あとは喉元まで出掛かった言葉を、吐き出すだけだ。
「あなたの言ったとおり、私も幸せになりたいのよ……。だから、できれば……」
英理はテーブルの上で握った両手を組みなおす。見下ろすと、手首は熟したイチゴのように赤くなっていた。小五郎は黙って言葉を待っている。
「できれば……」
用意していた台詞でも、英理にはその続きが言えなかった。十余年の時が詰まった、重たい重たい言葉だった。
「英理……あのよ」
コホンと小五郎は咳払いを一つして、言った。
「……俺が作るからな、飯は」
弾かれたように英理が顔を上げると、小五郎は昨夜のように照れた笑顔を見せた。
たまらず顔がかぁっと熱くなる。
「まだまだまだまだ、ずーっと先の話だろうがなぁ~!」
と小五郎はおどけて言い、暗い空を見ながら頭の上で手を組んだ。
英理はほっとして涙が浮かびそうになるのを懸命にこらえた。泣いたらせっかくの軽やかなムードが台無しだ。
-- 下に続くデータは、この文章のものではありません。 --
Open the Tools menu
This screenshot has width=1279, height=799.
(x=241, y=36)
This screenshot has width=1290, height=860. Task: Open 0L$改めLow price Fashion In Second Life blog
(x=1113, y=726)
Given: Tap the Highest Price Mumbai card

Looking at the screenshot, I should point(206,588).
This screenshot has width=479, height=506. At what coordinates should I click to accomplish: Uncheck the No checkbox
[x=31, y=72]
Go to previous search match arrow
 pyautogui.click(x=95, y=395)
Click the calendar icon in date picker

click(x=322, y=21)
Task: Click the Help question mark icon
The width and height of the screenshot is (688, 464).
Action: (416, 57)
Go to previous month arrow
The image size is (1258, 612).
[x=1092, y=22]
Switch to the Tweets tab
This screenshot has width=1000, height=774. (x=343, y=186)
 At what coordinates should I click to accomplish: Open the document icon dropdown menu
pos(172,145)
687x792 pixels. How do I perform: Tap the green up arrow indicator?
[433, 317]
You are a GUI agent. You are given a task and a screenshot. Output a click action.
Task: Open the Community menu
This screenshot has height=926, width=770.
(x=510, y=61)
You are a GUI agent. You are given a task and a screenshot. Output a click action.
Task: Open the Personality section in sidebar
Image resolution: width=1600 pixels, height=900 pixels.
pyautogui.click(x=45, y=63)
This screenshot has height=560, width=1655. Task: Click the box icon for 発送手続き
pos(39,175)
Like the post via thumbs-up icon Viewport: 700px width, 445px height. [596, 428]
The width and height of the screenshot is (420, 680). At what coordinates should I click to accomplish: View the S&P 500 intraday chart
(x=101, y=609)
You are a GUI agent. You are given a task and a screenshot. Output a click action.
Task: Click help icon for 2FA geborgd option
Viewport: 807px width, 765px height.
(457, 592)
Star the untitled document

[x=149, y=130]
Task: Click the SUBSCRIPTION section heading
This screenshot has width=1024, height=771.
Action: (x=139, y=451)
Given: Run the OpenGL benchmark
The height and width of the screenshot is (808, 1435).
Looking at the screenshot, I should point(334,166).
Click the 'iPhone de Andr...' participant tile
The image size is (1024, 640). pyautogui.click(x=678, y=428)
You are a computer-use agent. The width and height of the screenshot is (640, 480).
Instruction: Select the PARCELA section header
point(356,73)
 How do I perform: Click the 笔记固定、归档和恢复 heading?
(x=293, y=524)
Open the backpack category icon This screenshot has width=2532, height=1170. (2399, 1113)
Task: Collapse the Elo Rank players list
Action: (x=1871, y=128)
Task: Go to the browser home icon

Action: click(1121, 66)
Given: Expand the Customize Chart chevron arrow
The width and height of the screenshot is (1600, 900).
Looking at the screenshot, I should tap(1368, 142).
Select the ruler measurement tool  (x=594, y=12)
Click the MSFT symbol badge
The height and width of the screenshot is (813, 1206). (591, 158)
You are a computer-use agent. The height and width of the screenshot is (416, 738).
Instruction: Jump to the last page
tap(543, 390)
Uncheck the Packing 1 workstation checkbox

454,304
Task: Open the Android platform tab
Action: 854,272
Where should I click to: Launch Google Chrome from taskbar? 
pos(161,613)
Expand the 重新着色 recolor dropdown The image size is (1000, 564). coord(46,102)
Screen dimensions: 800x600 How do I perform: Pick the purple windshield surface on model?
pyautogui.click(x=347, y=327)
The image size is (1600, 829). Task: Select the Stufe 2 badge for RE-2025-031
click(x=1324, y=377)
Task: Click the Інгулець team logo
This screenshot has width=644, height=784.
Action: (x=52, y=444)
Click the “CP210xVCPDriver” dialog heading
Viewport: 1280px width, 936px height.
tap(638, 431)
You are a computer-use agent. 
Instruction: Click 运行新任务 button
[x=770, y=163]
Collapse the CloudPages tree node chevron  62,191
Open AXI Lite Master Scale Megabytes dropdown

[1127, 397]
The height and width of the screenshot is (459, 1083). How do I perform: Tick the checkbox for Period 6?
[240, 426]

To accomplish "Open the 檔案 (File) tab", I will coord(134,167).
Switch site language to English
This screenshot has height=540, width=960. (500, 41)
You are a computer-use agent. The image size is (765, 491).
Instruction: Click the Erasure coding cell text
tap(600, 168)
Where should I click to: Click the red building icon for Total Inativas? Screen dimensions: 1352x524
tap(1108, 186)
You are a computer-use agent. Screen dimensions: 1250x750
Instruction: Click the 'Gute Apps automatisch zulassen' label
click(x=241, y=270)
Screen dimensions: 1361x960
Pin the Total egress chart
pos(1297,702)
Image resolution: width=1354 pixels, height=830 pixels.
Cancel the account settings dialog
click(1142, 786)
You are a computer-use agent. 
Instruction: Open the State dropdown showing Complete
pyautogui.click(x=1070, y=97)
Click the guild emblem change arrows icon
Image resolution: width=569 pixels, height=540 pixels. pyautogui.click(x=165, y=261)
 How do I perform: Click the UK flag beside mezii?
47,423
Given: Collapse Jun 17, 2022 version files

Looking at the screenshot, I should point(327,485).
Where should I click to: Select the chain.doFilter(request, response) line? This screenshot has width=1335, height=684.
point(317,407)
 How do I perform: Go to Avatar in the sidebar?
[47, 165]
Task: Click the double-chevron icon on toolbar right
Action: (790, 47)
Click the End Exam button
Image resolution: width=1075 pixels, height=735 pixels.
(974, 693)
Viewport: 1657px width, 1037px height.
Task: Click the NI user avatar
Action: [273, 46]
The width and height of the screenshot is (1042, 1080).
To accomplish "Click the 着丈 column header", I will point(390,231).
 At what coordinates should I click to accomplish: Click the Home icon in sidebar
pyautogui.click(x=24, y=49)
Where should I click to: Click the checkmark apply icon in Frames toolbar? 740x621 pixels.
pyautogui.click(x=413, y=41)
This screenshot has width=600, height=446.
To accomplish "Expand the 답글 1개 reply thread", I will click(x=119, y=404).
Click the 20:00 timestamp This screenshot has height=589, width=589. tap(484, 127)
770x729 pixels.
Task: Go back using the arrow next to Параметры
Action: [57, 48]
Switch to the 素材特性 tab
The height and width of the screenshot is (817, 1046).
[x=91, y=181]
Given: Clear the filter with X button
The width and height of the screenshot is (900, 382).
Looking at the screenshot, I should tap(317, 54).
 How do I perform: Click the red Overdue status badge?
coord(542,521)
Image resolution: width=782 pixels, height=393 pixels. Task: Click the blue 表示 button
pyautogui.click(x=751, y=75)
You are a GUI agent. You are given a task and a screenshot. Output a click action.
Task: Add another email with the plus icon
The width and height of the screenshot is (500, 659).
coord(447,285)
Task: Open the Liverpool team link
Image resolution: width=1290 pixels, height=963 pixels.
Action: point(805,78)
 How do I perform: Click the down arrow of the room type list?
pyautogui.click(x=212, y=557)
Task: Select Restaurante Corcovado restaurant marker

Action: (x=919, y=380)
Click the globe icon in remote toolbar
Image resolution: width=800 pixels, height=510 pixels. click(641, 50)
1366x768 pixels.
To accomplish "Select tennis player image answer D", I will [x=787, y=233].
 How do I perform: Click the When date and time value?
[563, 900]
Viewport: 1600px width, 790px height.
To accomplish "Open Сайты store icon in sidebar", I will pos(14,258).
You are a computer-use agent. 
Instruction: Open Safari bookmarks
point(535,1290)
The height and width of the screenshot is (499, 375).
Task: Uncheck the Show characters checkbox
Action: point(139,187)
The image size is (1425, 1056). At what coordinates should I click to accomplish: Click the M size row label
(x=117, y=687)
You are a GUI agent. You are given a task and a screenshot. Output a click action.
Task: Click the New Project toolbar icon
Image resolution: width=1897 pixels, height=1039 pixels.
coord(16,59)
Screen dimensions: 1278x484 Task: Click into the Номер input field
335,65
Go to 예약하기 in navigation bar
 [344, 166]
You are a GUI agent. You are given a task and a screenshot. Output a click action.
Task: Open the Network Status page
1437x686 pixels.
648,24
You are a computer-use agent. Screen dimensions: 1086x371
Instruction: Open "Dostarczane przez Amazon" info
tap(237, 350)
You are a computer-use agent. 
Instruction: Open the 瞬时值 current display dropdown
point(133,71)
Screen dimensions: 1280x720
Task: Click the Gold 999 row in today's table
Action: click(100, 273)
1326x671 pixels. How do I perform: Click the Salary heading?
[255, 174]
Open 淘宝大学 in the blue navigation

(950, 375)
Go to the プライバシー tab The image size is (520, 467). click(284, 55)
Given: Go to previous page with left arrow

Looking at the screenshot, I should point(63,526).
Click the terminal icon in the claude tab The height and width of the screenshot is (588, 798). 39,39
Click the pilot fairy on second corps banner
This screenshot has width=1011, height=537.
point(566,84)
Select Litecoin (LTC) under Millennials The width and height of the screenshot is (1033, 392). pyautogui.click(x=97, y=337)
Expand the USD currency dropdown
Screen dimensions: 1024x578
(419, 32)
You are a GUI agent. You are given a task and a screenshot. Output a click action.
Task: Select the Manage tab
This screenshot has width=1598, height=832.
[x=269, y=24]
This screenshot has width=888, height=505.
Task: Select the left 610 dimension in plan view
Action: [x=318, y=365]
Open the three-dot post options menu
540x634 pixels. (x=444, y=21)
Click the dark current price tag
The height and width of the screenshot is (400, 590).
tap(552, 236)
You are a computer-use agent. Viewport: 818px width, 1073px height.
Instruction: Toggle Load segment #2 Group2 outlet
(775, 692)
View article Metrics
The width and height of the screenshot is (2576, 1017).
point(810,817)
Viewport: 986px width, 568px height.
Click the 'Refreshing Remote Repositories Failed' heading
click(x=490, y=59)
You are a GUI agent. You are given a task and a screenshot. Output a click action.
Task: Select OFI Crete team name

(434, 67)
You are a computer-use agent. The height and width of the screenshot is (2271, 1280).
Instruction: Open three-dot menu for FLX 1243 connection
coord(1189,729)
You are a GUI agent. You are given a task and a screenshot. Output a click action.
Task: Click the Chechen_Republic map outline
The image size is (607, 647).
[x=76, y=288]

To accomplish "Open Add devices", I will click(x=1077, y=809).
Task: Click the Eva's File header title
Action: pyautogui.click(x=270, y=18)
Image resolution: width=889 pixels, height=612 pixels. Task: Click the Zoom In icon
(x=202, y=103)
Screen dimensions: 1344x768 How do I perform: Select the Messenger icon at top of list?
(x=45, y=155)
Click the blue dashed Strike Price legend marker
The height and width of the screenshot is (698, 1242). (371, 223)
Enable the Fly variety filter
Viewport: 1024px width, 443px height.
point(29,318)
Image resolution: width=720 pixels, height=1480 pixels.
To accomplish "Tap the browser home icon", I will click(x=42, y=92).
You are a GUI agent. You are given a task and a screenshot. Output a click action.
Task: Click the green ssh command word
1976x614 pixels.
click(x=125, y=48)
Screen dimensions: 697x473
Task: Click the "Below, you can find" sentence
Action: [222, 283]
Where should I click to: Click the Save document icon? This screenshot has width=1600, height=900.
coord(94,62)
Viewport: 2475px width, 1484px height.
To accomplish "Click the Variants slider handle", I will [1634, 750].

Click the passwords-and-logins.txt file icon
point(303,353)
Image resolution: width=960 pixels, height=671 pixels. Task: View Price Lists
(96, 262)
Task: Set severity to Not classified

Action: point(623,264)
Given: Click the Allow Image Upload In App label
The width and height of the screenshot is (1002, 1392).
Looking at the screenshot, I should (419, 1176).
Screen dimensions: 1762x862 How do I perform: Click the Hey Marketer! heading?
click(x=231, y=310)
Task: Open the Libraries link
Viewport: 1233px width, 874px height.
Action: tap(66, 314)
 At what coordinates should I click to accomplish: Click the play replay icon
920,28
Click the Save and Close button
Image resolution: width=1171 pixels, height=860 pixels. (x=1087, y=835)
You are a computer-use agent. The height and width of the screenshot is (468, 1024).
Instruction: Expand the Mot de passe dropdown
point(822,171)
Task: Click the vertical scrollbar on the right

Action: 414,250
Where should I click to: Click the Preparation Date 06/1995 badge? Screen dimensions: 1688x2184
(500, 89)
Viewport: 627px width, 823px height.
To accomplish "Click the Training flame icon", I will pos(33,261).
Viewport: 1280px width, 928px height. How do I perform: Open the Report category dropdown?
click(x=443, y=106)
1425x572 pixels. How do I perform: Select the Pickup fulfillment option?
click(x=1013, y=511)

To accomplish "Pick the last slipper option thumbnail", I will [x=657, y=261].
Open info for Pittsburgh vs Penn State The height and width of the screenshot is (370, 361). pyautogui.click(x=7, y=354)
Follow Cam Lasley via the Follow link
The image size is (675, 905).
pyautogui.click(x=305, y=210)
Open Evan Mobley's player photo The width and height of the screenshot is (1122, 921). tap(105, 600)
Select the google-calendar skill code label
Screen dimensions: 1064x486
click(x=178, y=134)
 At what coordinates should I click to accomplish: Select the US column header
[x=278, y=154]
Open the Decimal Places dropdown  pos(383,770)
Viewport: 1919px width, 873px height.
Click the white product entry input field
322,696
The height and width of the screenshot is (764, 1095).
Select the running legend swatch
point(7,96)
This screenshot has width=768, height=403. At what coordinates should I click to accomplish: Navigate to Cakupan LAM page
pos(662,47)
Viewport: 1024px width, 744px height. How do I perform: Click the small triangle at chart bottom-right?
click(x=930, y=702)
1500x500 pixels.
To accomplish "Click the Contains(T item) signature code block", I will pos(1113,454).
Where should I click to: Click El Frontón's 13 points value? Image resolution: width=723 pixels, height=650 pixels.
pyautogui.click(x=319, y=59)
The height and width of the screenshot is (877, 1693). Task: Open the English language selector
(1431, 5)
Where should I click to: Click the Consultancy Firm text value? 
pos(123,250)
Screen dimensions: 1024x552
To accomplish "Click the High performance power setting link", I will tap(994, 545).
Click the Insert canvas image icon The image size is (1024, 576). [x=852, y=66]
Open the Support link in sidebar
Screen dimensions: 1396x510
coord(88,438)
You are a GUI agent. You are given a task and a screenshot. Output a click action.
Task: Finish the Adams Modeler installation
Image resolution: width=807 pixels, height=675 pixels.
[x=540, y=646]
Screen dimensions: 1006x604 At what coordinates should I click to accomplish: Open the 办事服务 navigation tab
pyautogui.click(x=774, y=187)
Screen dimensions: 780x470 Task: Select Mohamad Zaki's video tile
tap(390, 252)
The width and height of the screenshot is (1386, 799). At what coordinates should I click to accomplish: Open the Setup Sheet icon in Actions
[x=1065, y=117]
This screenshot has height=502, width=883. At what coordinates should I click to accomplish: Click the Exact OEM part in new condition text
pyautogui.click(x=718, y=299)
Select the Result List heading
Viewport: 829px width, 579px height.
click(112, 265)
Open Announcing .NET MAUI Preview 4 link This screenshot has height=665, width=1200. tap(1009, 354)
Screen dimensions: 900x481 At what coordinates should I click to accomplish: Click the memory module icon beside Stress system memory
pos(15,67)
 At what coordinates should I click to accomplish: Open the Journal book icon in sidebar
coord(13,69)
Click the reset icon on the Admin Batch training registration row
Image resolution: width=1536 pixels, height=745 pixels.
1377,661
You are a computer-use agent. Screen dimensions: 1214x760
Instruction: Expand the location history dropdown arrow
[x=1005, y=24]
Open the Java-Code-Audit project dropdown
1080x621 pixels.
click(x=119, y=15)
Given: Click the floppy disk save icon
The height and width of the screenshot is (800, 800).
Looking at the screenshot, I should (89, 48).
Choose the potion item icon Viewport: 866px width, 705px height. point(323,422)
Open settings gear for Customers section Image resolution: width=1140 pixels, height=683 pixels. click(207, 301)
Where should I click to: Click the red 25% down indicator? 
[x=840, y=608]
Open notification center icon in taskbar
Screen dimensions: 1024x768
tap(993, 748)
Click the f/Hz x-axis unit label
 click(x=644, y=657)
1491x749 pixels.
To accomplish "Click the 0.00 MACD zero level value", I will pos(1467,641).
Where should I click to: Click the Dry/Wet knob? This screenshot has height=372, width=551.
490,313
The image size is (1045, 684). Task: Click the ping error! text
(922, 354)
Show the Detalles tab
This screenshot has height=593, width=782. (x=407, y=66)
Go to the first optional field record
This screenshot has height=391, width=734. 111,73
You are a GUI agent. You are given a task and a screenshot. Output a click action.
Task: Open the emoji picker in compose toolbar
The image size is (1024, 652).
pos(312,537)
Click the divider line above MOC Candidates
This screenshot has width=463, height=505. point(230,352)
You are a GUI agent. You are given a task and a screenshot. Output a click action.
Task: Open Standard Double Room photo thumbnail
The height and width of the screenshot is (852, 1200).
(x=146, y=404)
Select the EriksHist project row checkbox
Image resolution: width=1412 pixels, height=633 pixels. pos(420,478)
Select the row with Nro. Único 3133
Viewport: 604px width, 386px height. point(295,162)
「……さあね、どうかしら。でも私が居れば、あなたは寂しくないでしょ? そうよねぇ?」
人差し指を突きつけ、濡れた瞳でジロリと小五郎を見るが、英理の口元は堪えきれず笑っていた。
英理にとって小五郎は初めから二枚目のヒーローではなかった。
そういうところに、恋をしていた。